Data Breach Notification
All 50 states now have data breach notification laws requiring organizations to inform affected individuals when their personal information has been compromised. Roughly 20 states set specific numeric deadlines, most commonly 30 to 60 days after discovery. The remaining states use qualitative standards like “without unreasonable delay,” which gives companies some flexibility but also exposes them to litigation over whether they moved fast enough. For publicly traded companies, the SEC’s four-business-day disclosure rule for material incidents adds a parallel federal obligation on top of state requirements.
The financial cost of a breach goes well beyond the notification itself.
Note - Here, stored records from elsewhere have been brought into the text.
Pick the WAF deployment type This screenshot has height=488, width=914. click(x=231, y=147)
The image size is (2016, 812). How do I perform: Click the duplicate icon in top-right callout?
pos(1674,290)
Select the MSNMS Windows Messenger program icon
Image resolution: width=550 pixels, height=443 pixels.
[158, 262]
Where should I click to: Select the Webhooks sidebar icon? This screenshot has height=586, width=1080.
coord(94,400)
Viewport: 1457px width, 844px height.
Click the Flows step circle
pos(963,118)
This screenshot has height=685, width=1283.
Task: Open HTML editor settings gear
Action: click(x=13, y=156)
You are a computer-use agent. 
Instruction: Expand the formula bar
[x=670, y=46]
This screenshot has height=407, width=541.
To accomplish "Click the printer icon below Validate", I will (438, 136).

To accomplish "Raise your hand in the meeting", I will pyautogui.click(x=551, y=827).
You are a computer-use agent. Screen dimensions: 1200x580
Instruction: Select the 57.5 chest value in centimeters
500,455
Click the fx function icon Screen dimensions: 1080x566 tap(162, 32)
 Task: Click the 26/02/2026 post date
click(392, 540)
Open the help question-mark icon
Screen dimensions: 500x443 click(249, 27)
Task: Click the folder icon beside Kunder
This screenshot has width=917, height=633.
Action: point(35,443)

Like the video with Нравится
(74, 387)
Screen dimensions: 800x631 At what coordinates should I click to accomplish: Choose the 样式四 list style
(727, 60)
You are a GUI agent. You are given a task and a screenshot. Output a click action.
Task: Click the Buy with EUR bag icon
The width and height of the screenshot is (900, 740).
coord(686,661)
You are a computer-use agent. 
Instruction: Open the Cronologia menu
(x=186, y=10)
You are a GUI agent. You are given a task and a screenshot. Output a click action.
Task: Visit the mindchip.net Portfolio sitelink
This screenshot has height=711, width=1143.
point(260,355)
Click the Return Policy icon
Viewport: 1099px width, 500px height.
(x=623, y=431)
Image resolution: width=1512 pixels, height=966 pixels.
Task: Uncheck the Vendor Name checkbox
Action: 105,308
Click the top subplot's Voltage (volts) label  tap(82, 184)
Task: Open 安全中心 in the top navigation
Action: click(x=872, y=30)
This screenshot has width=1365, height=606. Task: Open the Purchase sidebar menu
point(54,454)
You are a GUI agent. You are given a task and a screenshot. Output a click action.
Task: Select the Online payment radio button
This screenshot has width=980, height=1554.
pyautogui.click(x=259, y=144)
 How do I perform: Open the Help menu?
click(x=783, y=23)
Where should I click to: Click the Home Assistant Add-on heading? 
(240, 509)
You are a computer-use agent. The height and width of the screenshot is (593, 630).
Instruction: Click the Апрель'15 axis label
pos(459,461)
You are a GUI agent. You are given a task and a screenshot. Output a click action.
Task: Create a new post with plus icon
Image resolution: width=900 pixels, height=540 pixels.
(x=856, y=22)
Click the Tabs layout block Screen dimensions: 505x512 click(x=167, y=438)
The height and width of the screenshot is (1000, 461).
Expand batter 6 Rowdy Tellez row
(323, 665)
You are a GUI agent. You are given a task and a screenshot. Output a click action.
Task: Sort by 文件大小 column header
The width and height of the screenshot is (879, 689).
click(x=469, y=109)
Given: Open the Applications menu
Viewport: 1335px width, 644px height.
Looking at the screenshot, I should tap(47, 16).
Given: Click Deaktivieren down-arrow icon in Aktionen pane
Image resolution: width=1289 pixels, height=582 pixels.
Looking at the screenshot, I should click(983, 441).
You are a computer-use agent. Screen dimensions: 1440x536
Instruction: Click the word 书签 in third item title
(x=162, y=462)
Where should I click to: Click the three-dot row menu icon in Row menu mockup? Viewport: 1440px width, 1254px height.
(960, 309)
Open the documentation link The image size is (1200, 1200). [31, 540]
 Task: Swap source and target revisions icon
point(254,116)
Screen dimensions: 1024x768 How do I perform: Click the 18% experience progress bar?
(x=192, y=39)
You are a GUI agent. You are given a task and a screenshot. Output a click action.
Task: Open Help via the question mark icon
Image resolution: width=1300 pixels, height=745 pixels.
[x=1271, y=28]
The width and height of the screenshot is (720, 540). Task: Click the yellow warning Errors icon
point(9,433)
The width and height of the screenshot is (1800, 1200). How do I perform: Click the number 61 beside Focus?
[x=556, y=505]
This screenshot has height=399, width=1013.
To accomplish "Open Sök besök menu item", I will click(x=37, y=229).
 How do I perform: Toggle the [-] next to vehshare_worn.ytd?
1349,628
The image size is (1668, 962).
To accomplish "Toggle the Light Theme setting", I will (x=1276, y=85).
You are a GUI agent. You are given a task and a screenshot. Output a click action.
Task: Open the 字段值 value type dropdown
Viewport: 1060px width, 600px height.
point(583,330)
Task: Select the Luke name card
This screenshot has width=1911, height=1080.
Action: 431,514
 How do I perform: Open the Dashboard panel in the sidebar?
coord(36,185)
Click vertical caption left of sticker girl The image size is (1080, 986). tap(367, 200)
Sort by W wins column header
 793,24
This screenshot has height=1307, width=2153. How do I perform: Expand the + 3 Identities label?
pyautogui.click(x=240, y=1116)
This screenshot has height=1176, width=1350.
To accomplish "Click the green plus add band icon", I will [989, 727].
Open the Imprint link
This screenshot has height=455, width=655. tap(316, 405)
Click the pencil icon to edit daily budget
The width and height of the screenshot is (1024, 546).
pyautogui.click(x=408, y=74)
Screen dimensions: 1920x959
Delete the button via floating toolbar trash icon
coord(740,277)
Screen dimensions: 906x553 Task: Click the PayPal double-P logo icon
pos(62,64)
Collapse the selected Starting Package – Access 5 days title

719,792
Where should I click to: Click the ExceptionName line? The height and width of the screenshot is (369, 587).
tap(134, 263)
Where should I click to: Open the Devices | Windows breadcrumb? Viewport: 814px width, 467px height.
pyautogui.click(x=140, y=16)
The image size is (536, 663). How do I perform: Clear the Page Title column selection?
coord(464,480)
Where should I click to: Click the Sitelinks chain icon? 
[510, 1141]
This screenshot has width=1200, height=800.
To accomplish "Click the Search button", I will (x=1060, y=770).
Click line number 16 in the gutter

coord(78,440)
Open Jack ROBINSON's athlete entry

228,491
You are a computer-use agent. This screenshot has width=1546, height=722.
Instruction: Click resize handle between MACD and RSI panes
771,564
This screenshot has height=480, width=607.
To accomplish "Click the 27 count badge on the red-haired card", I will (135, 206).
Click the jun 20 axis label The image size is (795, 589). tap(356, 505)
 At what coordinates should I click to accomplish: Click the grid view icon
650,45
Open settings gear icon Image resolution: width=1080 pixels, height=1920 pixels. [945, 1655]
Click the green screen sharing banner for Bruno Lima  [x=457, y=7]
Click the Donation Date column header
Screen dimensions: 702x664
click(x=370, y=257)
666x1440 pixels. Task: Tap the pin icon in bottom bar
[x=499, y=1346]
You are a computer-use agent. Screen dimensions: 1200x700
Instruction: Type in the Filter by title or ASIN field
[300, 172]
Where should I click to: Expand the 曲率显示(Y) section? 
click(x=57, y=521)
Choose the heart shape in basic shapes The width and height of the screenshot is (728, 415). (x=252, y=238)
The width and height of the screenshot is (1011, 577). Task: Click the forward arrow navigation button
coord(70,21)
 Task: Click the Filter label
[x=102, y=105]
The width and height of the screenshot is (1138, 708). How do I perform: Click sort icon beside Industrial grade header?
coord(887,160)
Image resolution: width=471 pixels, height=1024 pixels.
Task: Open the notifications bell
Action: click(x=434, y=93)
According to recent industry analyses, data breaches involving multiple environments averaged over $5 million in total costs, including forensic investigation, legal fees, regulatory fines, credit monitoring for affected individuals, and lost business from customers who take their accounts elsewhere.
Why It All Matters
Every layer of confidentiality protection described here exists because someone calculated the cost of not having it. Trade secret laws encourage innovation by ensuring that the company that invests in research keeps the benefit. Fiduciary duties make honest disclosure safe by guaranteeing the advisor won’t use it against you. HIPAA keeps people from avoiding the doctor because they’re afraid their diagnosis will end up in the wrong hands. Attorney-client privilege keeps the justice system honest by letting people tell their lawyers the truth. And mandatory reporting carves out narrow exceptions where public safety outweighs private secrecy. The entire structure rests on a simple premise: people share more when they know the rules, and better information produces better outcomes for everyone involved.